* begin *
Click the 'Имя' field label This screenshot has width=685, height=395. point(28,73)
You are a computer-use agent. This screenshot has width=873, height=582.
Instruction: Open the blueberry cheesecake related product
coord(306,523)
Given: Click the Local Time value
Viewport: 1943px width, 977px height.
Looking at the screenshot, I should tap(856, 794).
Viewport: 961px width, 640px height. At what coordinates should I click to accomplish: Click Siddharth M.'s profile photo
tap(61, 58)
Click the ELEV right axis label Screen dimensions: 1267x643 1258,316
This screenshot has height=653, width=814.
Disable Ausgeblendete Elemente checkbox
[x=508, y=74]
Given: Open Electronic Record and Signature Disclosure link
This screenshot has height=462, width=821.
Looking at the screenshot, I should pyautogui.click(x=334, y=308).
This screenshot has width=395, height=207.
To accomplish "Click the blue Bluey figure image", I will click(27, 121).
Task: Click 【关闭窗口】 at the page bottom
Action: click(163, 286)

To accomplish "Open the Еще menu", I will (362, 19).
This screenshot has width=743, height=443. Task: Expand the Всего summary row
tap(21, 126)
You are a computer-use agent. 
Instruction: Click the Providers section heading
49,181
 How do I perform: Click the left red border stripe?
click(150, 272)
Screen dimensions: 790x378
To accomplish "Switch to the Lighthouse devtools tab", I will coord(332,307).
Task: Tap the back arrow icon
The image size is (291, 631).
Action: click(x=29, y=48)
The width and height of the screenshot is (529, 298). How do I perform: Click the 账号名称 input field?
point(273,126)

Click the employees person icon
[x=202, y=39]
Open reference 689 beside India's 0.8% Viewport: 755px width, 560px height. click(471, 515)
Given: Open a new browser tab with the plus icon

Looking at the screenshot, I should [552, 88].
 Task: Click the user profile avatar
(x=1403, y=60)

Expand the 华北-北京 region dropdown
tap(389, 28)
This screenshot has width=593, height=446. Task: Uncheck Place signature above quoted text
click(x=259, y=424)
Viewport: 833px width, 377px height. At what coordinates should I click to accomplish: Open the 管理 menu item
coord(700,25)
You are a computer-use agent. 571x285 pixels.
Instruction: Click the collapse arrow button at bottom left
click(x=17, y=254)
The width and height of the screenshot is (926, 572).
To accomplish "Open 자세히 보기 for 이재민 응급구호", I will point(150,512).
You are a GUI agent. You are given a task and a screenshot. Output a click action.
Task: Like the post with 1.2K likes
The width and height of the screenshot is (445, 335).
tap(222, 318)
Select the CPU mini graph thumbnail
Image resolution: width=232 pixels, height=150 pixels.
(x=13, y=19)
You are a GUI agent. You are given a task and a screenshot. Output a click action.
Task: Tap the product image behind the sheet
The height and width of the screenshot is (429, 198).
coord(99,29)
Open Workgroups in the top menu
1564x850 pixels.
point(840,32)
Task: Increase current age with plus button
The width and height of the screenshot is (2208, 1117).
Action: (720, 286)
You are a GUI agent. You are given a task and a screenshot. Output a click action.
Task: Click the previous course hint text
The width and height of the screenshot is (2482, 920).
* end *
Set problem: Render every line of the items above as a Markdown table with the columns Row and Line, numbering each row and omitting blank lines.

Completed exercise:
| Row | Line |
|---|---|
| 1 | Click the 'Имя' field label This screenshot has width=685, height=395. point(28,73) |
| 2 | You are a computer-use agent. This screenshot has width=873, height=582. |
| 3 | Instruction: Open the blueberry cheesecake related product |
| 4 | coord(306,523) |
| 5 | Given: Click the Local Time value |
| 6 | Viewport: 1943px width, 977px height. |
| 7 | Looking at the screenshot, I should tap(856, 794). |
| 8 | Viewport: 961px width, 640px height. At what coordinates should I click to accomplish: Click Siddharth M.'s profile photo |
| 9 | tap(61, 58) |
| 10 | Click the ELEV right axis label Screen dimensions: 1267x643 1258,316 |
| 11 | This screenshot has height=653, width=814. |
| 12 | Disable Ausgeblendete Elemente checkbox |
| 13 | [x=508, y=74] |
| 14 | Given: Open Electronic Record and Signature Disclosure link |
| 15 | This screenshot has height=462, width=821. |
| 16 | Looking at the screenshot, I should pyautogui.click(x=334, y=308). |
| 17 | This screenshot has width=395, height=207. |
| 18 | To accomplish "Click the blue Bluey figure image", I will click(27, 121). |
| 19 | Task: Click 【关闭窗口】 at the page bottom |
| 20 | Action: click(163, 286) |
| 21 | To accomplish "Open the Еще menu", I will (362, 19). |
| 22 | This screenshot has width=743, height=443. Task: Expand the Всего summary row |
| 23 | tap(21, 126) |
| 24 | You are a computer-use agent.  |
| 25 | Instruction: Click the Providers section heading |
| 26 | 49,181 |
| 27 |  How do I perform: Click the left red border stripe? |
| 28 | click(150, 272) |
| 29 | Screen dimensions: 790x378 |
| 30 | To accomplish "Switch to the Lighthouse devtools tab", I will coord(332,307). |
| 31 | Task: Tap the back arrow icon |
| 32 | The image size is (291, 631). |
| 33 | Action: click(x=29, y=48) |
| 34 | The width and height of the screenshot is (529, 298). How do I perform: Click the 账号名称 input field? |
| 35 | point(273,126) |
| 36 | Click the employees person icon |
| 37 | [x=202, y=39] |
| 38 | Open reference 689 beside India's 0.8% Viewport: 755px width, 560px height. click(471, 515) |
| 39 | Given: Open a new browser tab with the plus icon |
| 40 | Looking at the screenshot, I should [552, 88]. |
| 41 |  Task: Click the user profile avatar |
| 42 | (x=1403, y=60) |
| 43 | Expand the 华北-北京 region dropdown |
| 44 | tap(389, 28) |
| 45 | This screenshot has width=593, height=446. Task: Uncheck Place signature above quoted text |
| 46 | click(x=259, y=424) |
| 47 | Viewport: 833px width, 377px height. At what coordinates should I click to accomplish: Open the 管理 menu item |
| 48 | coord(700,25) |
| 49 | You are a computer-use agent. 571x285 pixels. |
| 50 | Instruction: Click the collapse arrow button at bottom left |
| 51 | click(x=17, y=254) |
| 52 | The width and height of the screenshot is (926, 572). |
| 53 | To accomplish "Open 자세히 보기 for 이재민 응급구호", I will point(150,512). |
| 54 | You are a GUI agent. You are given a task and a screenshot. Output a click action. |
| 55 | Task: Like the post with 1.2K likes |
| 56 | The width and height of the screenshot is (445, 335). |
| 57 | tap(222, 318) |
| 58 | Select the CPU mini graph thumbnail |
| 59 | Image resolution: width=232 pixels, height=150 pixels. |
| 60 | (x=13, y=19) |
| 61 | You are a GUI agent. You are given a task and a screenshot. Output a click action. |
| 62 | Task: Tap the product image behind the sheet |
| 63 | The height and width of the screenshot is (429, 198). |
| 64 | coord(99,29) |
| 65 | Open Workgroups in the top menu |
| 66 | 1564x850 pixels. |
| 67 | point(840,32) |
| 68 | Task: Increase current age with plus button |
| 69 | The width and height of the screenshot is (2208, 1117). |
| 70 | Action: (720, 286) |
| 71 | You are a GUI agent. You are given a task and a screenshot. Output a click action. |
| 72 | Task: Click the previous course hint text |
| 73 | The width and height of the screenshot is (2482, 920). |